Far to the south, across the void, on the edge of the Shizzuria Wasteland, Morgan Harper came awake with a cry. The mechanical owl that sometimes housed the spirit of Abraham chittered softly on her beside table. She cursed and climbed from the bed, her eyes gritty from lack of sleep.
She grabbed her coat from its place by the door and pulled it around her slight frame. With another curse, she opened the door to her small cottage and peered out into the night. Before her lay the streets of Grenvor and the edge of the ice sheets that marked the wasteland. Nothing moved. She searched with both her eyes and her mind for the cause of the disturbance, but she could find nothing.
“What the hell?”
Morgan returned to her home and returned her coat to its hook. She grabbed several lumps of coal from the bucket by the brazier and stoked the fire. She stood in her nightclothes and rubbed her arms to dispel the chill, while her heart ached and longed for something that would never be again. After several moments, she shook off her unease and returned to sleep.
In the untamed chaos of the void, Arianna Henderson leaned against the rail of the Greydawn Spirit. Her feet shifted, one to the other, with a restlessness she couldn’t quite put her finger on, while her eyes scanned the gray nothing before her. Something was coming, she was sure, and she knew she needed to be ready.
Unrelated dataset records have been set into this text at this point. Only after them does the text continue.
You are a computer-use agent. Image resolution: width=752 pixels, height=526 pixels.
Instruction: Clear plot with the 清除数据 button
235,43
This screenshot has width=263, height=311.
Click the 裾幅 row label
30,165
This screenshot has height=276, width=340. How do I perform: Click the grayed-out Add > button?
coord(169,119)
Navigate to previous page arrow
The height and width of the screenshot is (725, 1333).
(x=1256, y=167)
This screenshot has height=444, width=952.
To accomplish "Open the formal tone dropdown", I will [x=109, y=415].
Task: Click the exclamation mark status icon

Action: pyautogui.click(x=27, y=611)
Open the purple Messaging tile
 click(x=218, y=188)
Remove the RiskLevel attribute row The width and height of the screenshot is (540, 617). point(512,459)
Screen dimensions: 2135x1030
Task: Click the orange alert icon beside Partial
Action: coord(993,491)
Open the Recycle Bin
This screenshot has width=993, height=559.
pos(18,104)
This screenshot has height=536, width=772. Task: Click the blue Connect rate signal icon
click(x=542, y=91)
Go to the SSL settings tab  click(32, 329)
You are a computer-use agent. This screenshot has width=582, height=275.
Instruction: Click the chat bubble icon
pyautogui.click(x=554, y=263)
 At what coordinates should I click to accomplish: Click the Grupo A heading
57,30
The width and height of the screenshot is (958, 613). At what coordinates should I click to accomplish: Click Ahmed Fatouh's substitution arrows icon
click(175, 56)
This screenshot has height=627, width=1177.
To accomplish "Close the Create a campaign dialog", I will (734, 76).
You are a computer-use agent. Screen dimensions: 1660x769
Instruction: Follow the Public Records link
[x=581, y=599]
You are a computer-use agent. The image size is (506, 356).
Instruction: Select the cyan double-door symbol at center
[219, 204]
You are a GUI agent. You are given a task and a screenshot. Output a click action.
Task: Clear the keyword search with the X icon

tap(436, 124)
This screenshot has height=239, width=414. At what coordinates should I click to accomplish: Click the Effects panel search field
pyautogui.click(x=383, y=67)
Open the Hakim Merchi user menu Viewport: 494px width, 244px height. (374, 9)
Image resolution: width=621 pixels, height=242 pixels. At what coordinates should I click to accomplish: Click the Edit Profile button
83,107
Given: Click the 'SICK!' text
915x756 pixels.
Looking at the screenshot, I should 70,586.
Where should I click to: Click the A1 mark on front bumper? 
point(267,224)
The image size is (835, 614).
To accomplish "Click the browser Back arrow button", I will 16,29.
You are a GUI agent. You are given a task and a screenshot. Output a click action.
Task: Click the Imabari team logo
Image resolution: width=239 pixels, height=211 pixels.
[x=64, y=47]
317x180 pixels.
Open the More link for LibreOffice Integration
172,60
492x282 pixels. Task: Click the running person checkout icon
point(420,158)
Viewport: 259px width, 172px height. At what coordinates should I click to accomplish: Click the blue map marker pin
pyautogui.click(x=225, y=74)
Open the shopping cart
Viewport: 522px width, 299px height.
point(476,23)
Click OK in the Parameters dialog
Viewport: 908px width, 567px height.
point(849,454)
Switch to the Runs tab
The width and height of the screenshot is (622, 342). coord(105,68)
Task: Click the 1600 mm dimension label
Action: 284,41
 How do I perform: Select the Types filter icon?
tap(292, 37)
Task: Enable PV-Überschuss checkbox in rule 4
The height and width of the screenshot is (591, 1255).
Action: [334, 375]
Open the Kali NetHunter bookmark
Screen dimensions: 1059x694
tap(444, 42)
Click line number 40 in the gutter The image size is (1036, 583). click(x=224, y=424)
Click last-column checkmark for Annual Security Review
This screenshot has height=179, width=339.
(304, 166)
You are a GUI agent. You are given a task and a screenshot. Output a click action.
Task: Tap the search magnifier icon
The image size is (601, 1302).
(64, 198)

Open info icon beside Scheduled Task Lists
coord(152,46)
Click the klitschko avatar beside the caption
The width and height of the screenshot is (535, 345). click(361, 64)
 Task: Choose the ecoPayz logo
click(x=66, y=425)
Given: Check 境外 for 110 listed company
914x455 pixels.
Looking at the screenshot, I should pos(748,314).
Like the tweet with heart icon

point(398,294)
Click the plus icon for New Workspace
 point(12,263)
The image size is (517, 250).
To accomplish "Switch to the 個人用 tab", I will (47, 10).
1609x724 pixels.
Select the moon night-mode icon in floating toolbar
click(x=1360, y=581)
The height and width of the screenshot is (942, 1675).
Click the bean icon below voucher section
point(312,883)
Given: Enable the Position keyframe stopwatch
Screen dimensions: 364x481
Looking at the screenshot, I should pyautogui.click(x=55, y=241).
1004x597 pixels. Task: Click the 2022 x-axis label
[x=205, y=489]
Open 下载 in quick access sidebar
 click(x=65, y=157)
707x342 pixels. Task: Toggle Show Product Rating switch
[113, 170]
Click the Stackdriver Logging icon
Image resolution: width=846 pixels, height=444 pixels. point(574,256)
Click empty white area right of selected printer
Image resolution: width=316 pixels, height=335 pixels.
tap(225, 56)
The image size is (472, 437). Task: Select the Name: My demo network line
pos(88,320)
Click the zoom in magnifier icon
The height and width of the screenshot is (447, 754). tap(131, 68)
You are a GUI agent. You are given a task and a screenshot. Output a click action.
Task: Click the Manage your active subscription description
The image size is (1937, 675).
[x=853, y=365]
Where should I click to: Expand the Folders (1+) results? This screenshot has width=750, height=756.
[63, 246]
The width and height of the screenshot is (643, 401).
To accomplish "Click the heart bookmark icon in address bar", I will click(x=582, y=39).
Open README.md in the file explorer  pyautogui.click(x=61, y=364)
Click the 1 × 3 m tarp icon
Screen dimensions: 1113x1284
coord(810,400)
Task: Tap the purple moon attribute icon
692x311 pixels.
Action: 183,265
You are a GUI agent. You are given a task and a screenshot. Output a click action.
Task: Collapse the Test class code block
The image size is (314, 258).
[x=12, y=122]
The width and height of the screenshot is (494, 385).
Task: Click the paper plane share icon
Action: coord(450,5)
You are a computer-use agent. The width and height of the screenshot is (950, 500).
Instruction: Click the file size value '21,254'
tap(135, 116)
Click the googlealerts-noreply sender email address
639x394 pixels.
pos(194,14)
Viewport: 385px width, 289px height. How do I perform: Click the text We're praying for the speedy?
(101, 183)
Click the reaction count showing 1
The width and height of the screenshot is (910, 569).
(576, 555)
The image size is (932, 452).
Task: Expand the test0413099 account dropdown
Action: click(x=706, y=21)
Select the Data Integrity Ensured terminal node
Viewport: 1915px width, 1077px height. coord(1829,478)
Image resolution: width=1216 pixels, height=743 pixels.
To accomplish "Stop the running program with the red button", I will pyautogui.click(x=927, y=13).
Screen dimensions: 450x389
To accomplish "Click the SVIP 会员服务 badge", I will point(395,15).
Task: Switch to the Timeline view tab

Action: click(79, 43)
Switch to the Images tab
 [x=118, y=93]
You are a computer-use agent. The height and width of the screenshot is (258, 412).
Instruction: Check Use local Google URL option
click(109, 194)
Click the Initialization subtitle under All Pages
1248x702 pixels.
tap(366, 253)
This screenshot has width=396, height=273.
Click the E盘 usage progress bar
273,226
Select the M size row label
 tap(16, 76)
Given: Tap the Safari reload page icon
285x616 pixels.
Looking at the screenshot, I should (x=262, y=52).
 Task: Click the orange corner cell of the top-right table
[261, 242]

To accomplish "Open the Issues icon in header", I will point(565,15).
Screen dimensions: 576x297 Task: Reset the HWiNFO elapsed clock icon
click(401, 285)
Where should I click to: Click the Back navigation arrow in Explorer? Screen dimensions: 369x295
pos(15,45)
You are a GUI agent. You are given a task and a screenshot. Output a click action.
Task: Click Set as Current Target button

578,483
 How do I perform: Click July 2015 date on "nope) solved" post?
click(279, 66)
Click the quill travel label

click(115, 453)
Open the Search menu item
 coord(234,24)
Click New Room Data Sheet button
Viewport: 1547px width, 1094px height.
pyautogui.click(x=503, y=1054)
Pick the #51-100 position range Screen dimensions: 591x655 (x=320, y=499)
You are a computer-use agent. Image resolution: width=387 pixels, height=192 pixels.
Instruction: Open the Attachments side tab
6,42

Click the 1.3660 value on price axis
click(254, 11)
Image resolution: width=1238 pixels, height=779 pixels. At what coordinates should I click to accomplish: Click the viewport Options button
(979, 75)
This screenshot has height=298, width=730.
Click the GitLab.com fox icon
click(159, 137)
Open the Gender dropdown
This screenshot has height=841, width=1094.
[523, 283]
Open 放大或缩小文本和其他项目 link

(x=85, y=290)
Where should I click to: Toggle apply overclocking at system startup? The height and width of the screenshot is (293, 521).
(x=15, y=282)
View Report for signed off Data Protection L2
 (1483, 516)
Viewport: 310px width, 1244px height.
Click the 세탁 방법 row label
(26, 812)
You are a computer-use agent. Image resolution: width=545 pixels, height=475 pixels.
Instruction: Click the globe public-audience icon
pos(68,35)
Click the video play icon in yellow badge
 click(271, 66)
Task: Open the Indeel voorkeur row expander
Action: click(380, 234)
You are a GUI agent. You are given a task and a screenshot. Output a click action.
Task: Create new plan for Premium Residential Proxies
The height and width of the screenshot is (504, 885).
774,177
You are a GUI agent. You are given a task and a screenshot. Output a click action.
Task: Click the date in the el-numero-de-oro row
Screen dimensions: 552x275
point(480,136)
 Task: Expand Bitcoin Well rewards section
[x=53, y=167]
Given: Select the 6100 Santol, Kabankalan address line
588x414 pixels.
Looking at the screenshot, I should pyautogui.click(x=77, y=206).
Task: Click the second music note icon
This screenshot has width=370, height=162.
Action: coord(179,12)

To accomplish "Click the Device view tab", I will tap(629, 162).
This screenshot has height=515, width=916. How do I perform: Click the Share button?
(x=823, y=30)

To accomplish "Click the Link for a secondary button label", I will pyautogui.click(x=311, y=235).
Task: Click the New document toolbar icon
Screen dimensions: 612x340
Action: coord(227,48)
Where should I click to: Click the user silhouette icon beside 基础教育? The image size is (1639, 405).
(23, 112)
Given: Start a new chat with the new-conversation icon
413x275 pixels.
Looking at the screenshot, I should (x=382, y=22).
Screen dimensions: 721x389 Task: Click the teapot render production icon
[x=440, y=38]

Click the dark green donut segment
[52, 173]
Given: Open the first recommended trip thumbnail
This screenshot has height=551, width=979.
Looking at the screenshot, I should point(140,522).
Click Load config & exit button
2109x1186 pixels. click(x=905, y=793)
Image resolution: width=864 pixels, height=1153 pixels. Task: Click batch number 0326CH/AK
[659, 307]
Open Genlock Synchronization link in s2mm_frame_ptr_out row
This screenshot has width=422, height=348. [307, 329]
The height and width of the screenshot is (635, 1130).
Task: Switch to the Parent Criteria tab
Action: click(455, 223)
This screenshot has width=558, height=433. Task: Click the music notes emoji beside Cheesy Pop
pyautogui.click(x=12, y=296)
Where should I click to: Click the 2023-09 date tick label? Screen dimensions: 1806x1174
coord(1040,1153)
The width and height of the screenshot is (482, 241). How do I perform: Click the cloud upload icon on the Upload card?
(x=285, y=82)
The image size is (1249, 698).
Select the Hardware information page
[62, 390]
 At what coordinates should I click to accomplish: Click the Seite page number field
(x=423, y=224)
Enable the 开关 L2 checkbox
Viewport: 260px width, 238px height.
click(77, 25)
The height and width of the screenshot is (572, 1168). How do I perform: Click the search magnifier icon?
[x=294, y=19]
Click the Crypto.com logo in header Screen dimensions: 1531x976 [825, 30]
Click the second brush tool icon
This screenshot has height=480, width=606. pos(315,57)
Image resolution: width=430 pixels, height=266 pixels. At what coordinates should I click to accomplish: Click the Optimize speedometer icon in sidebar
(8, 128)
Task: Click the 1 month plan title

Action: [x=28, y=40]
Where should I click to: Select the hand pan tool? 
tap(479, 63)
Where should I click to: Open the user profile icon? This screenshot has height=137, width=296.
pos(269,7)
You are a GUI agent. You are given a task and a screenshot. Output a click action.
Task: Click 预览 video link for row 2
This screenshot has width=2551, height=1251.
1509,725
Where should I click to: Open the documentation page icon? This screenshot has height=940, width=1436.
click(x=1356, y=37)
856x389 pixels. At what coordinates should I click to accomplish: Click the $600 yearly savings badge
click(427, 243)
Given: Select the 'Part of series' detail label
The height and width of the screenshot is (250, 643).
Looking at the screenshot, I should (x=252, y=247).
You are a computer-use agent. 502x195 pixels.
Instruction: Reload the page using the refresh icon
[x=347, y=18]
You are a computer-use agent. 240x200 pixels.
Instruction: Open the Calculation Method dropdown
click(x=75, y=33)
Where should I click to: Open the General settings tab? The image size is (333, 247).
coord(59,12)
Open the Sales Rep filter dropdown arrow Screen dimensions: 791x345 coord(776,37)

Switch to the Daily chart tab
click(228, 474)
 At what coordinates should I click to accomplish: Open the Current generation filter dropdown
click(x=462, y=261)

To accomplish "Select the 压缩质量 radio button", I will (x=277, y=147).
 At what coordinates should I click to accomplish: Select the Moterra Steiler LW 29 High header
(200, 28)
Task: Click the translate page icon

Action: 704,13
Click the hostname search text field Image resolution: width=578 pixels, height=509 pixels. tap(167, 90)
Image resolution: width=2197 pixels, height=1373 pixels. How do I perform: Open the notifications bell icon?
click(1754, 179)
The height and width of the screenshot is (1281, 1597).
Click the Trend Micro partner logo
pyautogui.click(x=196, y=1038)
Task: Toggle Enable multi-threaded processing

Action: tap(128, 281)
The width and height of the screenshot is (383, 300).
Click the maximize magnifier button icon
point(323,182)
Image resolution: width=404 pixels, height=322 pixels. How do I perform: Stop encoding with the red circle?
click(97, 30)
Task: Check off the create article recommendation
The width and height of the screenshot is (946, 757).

“What’s up?” asked Charity Chance, another of the Shadow Walkers aboard the ship.
“Don’t know.” Arianna raised herself and turned to face Charity. “Something’s in the air. I’m restless.”
Charity laughed, her voice deep and rich. “You’re always restless.”
Arianna bit the edge of her thumb and turned to face the void. “This is different.”
Charity shrugged. “I guess we’ll know when it gets here.” Charity motioned to the hatch behind her. “Get some sleep. It’s my watch.”
Arianna nodded and headed below decks to her cabin. Though she tried, she never did fall asleep.
On the other end of Grevared in the land of Moirena, Justin Harper shifted in his sleep. He opened bleary eyes to the stone walls of his cell. The chain that bound him to the wall rattled in the quiet of the night, and it took him a moment to realize that he wasn’t in Lemoreal’s bed.
He’d been a slave to the demon Lemoreal for five years now, a slavery he’d entered willingly. Now, he would give his soul, what little was left of it, for his freedom, to regain what he’d thrown away.
He raised himself to a sitting position and reached for the small water skin that was his only sustenance. He took a tiny sip, for he would not be allowed more until Lemoreal chose to reclaim him, and leaned his head against the wall. Something prickled his skin, though he had no idea what it meant. He reached outward with his mind in an attempt to discover what had disturbed him, but all he could find was the demon.